» **What needs to be done**
Lines in the entries below where the word "rating" shows up should each be copied.

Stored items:

----

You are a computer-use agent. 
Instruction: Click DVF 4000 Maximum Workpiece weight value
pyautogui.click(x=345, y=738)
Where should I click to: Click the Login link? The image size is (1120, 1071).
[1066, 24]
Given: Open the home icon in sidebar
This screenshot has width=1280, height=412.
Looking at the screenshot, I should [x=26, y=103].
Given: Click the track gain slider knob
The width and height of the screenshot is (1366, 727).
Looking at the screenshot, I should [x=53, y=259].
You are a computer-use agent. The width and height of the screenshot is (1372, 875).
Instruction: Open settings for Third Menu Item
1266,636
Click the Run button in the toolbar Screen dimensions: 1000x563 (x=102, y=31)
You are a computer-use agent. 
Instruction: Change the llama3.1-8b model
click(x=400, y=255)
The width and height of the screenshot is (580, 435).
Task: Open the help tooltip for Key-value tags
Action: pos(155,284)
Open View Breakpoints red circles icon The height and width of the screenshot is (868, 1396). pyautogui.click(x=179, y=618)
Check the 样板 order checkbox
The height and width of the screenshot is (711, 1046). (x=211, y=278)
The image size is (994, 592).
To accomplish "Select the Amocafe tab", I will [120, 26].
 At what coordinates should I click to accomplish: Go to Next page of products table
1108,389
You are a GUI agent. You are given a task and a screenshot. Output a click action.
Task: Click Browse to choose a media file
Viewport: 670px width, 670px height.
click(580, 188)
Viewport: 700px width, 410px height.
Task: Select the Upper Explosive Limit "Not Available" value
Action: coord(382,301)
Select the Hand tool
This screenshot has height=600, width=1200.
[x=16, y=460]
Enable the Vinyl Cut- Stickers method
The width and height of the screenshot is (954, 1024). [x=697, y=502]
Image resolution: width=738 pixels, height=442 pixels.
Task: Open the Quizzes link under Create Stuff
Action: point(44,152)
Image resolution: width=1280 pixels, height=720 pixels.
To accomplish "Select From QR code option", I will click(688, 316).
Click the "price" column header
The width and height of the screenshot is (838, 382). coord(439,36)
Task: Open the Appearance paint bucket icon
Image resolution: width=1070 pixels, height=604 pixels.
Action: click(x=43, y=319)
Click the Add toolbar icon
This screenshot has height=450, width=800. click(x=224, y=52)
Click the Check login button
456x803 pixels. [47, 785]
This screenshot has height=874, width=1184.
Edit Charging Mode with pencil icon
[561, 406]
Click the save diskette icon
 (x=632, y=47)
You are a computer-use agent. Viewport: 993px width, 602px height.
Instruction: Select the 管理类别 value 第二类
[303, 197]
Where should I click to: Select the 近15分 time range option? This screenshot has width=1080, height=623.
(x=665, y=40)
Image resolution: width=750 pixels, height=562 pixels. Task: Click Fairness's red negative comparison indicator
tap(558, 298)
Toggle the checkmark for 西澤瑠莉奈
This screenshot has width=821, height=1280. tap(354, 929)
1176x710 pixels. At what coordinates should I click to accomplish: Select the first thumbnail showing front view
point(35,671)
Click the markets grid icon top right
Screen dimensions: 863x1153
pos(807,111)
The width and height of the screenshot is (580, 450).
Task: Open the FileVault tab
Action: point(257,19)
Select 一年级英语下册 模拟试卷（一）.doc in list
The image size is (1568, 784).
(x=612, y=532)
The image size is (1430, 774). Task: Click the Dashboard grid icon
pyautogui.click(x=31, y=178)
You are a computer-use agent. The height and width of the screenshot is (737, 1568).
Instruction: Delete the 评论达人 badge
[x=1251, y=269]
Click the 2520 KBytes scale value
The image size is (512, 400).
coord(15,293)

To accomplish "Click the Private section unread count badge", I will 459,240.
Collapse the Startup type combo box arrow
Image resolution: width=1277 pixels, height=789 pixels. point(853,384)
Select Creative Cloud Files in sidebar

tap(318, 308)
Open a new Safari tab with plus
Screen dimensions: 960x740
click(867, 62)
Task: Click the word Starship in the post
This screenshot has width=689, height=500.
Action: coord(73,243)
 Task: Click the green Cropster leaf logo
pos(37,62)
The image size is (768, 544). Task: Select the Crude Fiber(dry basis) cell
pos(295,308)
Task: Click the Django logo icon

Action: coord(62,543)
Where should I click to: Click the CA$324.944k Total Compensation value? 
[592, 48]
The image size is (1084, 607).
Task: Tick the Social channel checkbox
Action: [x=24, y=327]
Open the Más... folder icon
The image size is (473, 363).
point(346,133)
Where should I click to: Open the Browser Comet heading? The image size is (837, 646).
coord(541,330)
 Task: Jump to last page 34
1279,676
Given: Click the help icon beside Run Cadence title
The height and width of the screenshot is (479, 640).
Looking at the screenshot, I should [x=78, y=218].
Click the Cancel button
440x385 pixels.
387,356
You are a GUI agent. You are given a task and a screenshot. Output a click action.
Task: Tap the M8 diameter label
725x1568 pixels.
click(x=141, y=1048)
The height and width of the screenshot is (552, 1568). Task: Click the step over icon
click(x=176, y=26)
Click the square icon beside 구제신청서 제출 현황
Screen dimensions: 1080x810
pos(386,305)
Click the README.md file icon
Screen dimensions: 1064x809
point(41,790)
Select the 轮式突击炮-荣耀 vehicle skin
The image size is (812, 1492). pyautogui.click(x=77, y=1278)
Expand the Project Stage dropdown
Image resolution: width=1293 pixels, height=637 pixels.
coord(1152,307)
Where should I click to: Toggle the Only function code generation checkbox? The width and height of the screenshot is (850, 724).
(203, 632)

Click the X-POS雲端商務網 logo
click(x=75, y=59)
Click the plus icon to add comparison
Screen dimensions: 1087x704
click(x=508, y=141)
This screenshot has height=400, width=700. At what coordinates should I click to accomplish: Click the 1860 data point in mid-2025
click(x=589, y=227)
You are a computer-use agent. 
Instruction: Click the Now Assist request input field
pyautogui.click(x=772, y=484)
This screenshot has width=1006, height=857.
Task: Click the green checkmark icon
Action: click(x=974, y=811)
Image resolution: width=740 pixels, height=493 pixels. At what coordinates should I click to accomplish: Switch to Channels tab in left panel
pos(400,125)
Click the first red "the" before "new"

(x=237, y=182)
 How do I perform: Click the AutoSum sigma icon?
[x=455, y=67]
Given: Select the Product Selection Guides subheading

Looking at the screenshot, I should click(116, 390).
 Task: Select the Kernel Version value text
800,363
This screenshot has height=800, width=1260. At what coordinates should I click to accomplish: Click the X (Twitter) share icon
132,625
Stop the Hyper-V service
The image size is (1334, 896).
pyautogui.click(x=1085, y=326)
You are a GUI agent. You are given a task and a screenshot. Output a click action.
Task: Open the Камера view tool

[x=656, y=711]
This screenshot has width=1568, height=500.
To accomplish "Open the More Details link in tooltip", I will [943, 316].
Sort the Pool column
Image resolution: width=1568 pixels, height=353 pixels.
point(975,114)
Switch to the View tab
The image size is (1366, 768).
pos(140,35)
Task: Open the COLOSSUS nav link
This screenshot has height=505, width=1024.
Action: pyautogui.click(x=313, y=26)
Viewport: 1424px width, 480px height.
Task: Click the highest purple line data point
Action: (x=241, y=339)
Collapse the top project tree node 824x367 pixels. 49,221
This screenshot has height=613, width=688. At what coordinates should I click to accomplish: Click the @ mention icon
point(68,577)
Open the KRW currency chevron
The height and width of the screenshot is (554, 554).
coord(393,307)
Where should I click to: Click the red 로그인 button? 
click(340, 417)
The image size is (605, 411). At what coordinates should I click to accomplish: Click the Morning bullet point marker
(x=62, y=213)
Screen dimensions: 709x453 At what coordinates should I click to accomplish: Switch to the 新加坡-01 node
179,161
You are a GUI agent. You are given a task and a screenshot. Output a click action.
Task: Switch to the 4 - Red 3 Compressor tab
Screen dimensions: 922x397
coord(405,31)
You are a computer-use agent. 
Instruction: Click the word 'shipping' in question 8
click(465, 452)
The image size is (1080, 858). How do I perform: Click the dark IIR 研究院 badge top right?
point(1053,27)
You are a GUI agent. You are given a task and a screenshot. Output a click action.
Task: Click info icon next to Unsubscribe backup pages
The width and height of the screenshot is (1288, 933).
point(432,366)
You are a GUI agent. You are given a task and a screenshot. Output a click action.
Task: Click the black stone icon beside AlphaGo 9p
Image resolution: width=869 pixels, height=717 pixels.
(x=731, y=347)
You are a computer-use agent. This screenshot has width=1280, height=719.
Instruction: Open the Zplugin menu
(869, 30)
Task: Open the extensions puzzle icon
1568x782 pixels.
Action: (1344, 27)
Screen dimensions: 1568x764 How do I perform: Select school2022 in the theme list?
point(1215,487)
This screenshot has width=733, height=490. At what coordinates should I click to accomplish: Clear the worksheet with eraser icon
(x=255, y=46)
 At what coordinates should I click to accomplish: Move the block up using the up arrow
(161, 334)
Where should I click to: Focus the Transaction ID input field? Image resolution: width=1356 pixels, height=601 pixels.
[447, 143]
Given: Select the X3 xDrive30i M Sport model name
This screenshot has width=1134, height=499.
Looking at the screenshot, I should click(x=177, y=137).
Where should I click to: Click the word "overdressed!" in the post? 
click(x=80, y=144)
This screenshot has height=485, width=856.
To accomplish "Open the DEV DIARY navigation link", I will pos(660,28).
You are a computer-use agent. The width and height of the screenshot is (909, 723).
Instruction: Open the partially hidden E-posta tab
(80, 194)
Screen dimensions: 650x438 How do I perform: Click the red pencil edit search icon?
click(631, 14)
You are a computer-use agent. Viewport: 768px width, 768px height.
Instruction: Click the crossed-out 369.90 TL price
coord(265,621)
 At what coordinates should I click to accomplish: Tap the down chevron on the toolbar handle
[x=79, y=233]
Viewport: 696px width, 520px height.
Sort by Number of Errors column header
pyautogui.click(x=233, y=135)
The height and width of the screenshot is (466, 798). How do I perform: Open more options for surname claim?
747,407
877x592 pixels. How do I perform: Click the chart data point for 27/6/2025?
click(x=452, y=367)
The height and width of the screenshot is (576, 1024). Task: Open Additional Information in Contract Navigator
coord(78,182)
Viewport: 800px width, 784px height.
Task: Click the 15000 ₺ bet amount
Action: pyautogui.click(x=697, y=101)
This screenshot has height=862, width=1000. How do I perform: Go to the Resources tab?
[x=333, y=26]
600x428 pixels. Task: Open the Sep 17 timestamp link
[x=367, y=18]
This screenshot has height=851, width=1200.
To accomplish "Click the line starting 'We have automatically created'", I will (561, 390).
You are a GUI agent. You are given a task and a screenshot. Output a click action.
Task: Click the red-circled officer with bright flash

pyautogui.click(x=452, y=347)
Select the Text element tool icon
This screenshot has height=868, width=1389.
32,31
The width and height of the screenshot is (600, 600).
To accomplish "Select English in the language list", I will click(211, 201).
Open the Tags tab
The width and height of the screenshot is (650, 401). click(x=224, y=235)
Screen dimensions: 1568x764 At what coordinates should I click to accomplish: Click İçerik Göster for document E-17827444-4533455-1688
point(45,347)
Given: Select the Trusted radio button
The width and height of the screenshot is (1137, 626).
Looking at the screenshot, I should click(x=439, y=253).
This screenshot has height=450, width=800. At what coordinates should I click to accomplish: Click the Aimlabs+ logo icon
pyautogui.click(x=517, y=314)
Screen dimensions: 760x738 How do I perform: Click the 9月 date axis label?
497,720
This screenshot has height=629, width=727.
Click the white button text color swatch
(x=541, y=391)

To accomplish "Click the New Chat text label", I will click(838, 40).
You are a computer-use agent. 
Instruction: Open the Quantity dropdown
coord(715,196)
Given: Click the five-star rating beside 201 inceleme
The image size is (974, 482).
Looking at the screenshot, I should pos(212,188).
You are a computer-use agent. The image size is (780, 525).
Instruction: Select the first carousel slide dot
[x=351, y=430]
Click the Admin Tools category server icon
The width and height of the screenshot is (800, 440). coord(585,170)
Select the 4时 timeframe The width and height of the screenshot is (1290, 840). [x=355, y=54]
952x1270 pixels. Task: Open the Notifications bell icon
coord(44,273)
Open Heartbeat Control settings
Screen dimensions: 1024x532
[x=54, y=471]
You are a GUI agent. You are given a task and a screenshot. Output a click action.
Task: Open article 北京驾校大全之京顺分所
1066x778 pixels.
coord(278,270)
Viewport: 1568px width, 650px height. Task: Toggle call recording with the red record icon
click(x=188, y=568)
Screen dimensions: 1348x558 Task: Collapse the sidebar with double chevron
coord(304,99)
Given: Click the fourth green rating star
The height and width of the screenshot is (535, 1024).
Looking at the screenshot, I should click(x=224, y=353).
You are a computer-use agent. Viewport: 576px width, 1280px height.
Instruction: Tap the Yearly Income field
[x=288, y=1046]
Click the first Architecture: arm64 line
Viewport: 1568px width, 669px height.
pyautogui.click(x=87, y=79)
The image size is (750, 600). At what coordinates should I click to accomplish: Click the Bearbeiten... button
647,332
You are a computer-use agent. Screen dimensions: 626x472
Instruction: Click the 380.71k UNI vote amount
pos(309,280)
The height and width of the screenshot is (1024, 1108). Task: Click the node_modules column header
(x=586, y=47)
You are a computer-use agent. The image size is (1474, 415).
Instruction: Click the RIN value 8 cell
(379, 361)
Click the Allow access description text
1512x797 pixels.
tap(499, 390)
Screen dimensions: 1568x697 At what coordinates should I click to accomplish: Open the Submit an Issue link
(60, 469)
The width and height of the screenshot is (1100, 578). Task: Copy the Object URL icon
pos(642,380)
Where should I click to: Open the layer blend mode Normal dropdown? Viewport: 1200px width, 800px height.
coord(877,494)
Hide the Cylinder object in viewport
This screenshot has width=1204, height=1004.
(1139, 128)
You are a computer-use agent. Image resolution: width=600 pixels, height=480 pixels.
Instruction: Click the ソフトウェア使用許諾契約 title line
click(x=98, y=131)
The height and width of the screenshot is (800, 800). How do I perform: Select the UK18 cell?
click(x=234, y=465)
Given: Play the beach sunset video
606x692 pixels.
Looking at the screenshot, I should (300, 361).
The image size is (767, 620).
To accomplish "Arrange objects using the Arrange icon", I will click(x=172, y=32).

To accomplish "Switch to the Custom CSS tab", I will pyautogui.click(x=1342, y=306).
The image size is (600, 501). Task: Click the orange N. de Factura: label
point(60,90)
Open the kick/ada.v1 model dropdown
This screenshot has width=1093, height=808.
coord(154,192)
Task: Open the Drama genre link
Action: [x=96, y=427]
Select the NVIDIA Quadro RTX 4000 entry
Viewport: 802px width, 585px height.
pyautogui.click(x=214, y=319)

----

» **Exercise response**
Given: Click the five-star rating beside 201 inceleme
Given: Click the fourth green rating star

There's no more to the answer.